*** RECORDS PROVIDED ***

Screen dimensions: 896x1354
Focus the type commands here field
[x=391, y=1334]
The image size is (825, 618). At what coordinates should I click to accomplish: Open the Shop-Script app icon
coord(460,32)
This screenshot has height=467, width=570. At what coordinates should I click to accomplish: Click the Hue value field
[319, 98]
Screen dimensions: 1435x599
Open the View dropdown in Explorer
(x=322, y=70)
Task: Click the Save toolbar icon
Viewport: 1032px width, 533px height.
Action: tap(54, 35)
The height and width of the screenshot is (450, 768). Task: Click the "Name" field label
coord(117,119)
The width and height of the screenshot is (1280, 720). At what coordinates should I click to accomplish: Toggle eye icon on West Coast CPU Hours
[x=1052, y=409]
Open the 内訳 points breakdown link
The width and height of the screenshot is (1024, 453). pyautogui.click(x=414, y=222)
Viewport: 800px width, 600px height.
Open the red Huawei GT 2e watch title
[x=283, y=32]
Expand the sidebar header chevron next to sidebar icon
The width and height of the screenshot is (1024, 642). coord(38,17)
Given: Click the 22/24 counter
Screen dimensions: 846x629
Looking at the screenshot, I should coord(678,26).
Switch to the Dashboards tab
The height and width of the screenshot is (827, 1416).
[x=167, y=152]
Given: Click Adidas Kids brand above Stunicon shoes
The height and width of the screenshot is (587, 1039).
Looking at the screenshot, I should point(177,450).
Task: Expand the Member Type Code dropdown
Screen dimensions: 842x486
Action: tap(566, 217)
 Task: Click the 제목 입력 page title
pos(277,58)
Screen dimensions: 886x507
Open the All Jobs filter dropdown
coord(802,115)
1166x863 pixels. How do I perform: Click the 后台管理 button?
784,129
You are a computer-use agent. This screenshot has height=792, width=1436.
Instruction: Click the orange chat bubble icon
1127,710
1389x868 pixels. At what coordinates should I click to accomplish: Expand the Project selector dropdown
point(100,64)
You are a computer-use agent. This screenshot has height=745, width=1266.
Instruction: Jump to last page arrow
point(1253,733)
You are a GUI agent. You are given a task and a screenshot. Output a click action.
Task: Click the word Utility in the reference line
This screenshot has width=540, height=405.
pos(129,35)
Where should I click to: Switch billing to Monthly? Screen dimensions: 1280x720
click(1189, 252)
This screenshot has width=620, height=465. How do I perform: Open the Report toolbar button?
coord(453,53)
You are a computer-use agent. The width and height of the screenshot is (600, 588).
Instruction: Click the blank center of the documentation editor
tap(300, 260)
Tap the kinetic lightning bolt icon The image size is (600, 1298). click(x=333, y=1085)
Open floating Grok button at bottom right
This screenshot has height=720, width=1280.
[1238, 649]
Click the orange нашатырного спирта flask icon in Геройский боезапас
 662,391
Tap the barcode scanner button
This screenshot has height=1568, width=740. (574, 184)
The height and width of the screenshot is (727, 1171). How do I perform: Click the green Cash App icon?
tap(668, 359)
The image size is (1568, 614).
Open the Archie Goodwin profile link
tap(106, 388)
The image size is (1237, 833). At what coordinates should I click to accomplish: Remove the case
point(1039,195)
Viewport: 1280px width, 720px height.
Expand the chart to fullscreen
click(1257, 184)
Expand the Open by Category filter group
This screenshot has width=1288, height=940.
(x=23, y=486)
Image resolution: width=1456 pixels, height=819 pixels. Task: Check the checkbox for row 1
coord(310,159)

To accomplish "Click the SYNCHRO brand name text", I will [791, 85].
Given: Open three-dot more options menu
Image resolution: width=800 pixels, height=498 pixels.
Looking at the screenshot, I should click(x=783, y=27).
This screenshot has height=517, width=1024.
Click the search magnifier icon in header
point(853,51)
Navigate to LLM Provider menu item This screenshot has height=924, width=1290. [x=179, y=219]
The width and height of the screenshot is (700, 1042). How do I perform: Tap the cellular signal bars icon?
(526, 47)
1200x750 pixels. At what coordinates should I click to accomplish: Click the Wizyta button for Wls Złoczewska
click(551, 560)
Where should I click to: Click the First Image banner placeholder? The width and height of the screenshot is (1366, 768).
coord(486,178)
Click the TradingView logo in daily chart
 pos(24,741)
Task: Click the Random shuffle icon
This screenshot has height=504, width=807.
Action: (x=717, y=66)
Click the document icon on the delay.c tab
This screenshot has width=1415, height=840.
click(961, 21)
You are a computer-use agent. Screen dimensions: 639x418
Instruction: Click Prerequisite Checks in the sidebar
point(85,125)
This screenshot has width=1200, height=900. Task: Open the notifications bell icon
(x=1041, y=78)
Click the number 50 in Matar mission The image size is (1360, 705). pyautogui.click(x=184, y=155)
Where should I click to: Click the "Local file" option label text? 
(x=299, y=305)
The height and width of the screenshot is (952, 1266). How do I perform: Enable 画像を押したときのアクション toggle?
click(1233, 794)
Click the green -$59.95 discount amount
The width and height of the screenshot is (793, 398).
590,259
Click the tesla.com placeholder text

*** End of RECORDS PROVIDED ***

* [WHAT THE TASK ASKS]: Repeat the data above exactly.

* [ANSWER TO THIS PROBLEM]:
Screen dimensions: 896x1354
Focus the type commands here field
[x=391, y=1334]
The image size is (825, 618). At what coordinates should I click to accomplish: Open the Shop-Script app icon
coord(460,32)
This screenshot has height=467, width=570. At what coordinates should I click to accomplish: Click the Hue value field
[319, 98]
Screen dimensions: 1435x599
Open the View dropdown in Explorer
(x=322, y=70)
Task: Click the Save toolbar icon
Viewport: 1032px width, 533px height.
Action: tap(54, 35)
The height and width of the screenshot is (450, 768). Task: Click the "Name" field label
coord(117,119)
The width and height of the screenshot is (1280, 720). At what coordinates should I click to accomplish: Toggle eye icon on West Coast CPU Hours
[x=1052, y=409]
Open the 内訳 points breakdown link
The width and height of the screenshot is (1024, 453). pyautogui.click(x=414, y=222)
Viewport: 800px width, 600px height.
Open the red Huawei GT 2e watch title
[x=283, y=32]
Expand the sidebar header chevron next to sidebar icon
The width and height of the screenshot is (1024, 642). coord(38,17)
Given: Click the 22/24 counter
Screen dimensions: 846x629
Looking at the screenshot, I should coord(678,26).
Switch to the Dashboards tab
The height and width of the screenshot is (827, 1416).
[x=167, y=152]
Given: Click Adidas Kids brand above Stunicon shoes
The height and width of the screenshot is (587, 1039).
Looking at the screenshot, I should point(177,450).
Task: Expand the Member Type Code dropdown
Screen dimensions: 842x486
Action: tap(566, 217)
 Task: Click the 제목 입력 page title
pos(277,58)
Screen dimensions: 886x507
Open the All Jobs filter dropdown
coord(802,115)
1166x863 pixels. How do I perform: Click the 后台管理 button?
784,129
You are a computer-use agent. This screenshot has height=792, width=1436.
Instruction: Click the orange chat bubble icon
1127,710
1389x868 pixels. At what coordinates should I click to accomplish: Expand the Project selector dropdown
point(100,64)
You are a computer-use agent. This screenshot has height=745, width=1266.
Instruction: Jump to last page arrow
point(1253,733)
You are a GUI agent. You are given a task and a screenshot. Output a click action.
Task: Click the word Utility in the reference line
This screenshot has width=540, height=405.
pos(129,35)
Where should I click to: Switch billing to Monthly? Screen dimensions: 1280x720
click(1189, 252)
This screenshot has width=620, height=465. How do I perform: Open the Report toolbar button?
coord(453,53)
You are a computer-use agent. The width and height of the screenshot is (600, 588).
Instruction: Click the blank center of the documentation editor
tap(300, 260)
Tap the kinetic lightning bolt icon The image size is (600, 1298). click(x=333, y=1085)
Open floating Grok button at bottom right
This screenshot has height=720, width=1280.
[1238, 649]
Click the orange нашатырного спирта flask icon in Геройский боезапас
 662,391
Tap the barcode scanner button
This screenshot has height=1568, width=740. (574, 184)
The height and width of the screenshot is (727, 1171). How do I perform: Click the green Cash App icon?
tap(668, 359)
The image size is (1568, 614).
Open the Archie Goodwin profile link
tap(106, 388)
The image size is (1237, 833). At what coordinates should I click to accomplish: Remove the case
point(1039,195)
Viewport: 1280px width, 720px height.
Expand the chart to fullscreen
click(1257, 184)
Expand the Open by Category filter group
This screenshot has width=1288, height=940.
(x=23, y=486)
Image resolution: width=1456 pixels, height=819 pixels. Task: Check the checkbox for row 1
coord(310,159)

To accomplish "Click the SYNCHRO brand name text", I will [791, 85].
Given: Open three-dot more options menu
Image resolution: width=800 pixels, height=498 pixels.
Looking at the screenshot, I should click(x=783, y=27).
This screenshot has height=517, width=1024.
Click the search magnifier icon in header
point(853,51)
Navigate to LLM Provider menu item This screenshot has height=924, width=1290. [x=179, y=219]
The width and height of the screenshot is (700, 1042). How do I perform: Tap the cellular signal bars icon?
(526, 47)
1200x750 pixels. At what coordinates should I click to accomplish: Click the Wizyta button for Wls Złoczewska
click(551, 560)
Where should I click to: Click the First Image banner placeholder? The width and height of the screenshot is (1366, 768).
coord(486,178)
Click the TradingView logo in daily chart
 pos(24,741)
Task: Click the Random shuffle icon
This screenshot has height=504, width=807.
Action: (x=717, y=66)
Click the document icon on the delay.c tab
This screenshot has width=1415, height=840.
click(961, 21)
You are a computer-use agent. Screen dimensions: 639x418
Instruction: Click Prerequisite Checks in the sidebar
point(85,125)
This screenshot has width=1200, height=900. Task: Open the notifications bell icon
(x=1041, y=78)
Click the number 50 in Matar mission The image size is (1360, 705). pyautogui.click(x=184, y=155)
Where should I click to: Click the "Local file" option label text? 
(x=299, y=305)
The height and width of the screenshot is (952, 1266). How do I perform: Enable 画像を押したときのアクション toggle?
click(1233, 794)
Click the green -$59.95 discount amount
The width and height of the screenshot is (793, 398).
590,259
Click the tesla.com placeholder text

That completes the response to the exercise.